Given exercise →
From the palindrome page below, write out the passage starting with "The following is" and going on through "process? Nobody knows.", putting "Choose" in place of "Pick".

Excerpt →
Welcome to p196.org!
Every story starts somewhere, and this one started one day while randomly following hyperlinks off of some long forgotten page...
I first read about palindromes in 1998 from John Walker's incredibly intriguing web site: FOURMILAB. As I wandered around his pages a bit, I stumbled upon his excellent description of palindromes, and how one in particular grabbed his attention. His interest turned into a quest for a one million digit number titled: Three Years of Computing.
The following is quoted from Mr. Walker's site:
Pick a number. Reverse its digits and add the resulting number to the original number. If the result isn't a palindrome, repeat the process. Do all numbers in base 10 eventually become palindromes through this process? Nobody knows.
For example, start with 87. Applying this process, we obtain:
87 + 78 = 165
165 + 561 = 726
726 + 627 = 1353
1353 + 3531 = 4884, a palindrome
In order for addition of a digits-reversed number to yield a palindrome, there must be no carries in the addition and hence each pair of digits must sum to 9 or less.

Information supplied →
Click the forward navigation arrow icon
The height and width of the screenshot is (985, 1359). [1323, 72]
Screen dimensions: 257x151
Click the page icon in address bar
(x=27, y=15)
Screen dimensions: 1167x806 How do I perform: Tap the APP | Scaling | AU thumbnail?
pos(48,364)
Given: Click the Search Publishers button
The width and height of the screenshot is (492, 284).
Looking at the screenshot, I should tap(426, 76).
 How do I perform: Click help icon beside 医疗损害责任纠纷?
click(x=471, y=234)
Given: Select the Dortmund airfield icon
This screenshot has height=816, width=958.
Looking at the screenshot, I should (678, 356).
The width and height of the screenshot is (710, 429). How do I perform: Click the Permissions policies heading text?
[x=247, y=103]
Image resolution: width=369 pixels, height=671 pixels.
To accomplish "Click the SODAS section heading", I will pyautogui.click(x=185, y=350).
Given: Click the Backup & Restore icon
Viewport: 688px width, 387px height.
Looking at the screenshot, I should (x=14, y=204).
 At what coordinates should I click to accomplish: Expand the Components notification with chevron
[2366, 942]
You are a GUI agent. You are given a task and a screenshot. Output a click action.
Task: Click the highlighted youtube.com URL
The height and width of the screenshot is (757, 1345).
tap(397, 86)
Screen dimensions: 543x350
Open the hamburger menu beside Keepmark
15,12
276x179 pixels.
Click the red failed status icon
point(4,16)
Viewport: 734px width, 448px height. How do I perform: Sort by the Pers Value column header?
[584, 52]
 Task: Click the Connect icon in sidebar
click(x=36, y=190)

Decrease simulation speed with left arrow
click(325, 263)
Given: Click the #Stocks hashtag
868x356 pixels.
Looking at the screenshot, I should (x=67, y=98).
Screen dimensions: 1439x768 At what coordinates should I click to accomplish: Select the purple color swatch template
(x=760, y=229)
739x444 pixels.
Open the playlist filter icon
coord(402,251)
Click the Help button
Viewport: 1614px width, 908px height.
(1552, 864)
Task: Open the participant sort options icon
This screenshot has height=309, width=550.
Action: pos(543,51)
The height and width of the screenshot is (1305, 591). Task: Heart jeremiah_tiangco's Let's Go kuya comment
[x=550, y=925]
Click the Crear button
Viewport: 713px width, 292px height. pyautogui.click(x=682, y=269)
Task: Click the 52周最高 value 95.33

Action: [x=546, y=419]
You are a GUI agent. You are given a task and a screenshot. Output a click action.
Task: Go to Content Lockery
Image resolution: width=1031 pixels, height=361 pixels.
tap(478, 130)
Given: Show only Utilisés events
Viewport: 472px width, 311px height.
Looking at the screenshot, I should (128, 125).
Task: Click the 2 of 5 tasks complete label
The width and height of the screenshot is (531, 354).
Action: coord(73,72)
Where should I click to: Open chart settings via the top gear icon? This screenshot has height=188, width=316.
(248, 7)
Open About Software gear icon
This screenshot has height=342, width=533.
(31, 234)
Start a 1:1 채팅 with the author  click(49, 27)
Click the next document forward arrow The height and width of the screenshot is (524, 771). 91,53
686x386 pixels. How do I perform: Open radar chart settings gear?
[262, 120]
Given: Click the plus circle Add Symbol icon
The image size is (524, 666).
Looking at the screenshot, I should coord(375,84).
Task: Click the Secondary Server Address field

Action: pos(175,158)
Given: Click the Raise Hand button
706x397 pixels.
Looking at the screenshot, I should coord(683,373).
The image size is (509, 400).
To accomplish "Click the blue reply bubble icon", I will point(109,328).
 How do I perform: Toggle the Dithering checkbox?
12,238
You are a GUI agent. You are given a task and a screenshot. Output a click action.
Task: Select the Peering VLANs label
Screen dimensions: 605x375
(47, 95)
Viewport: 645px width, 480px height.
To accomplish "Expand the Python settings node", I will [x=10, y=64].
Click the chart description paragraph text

Response for this exercise →
The following is quoted from Mr. Walker's site:
Choose a number. Reverse its digits and add the resulting number to the original number. If the result isn't a palindrome, repeat the process. Do all numbers in base 10 eventually become palindromes through this process? Nobody knows.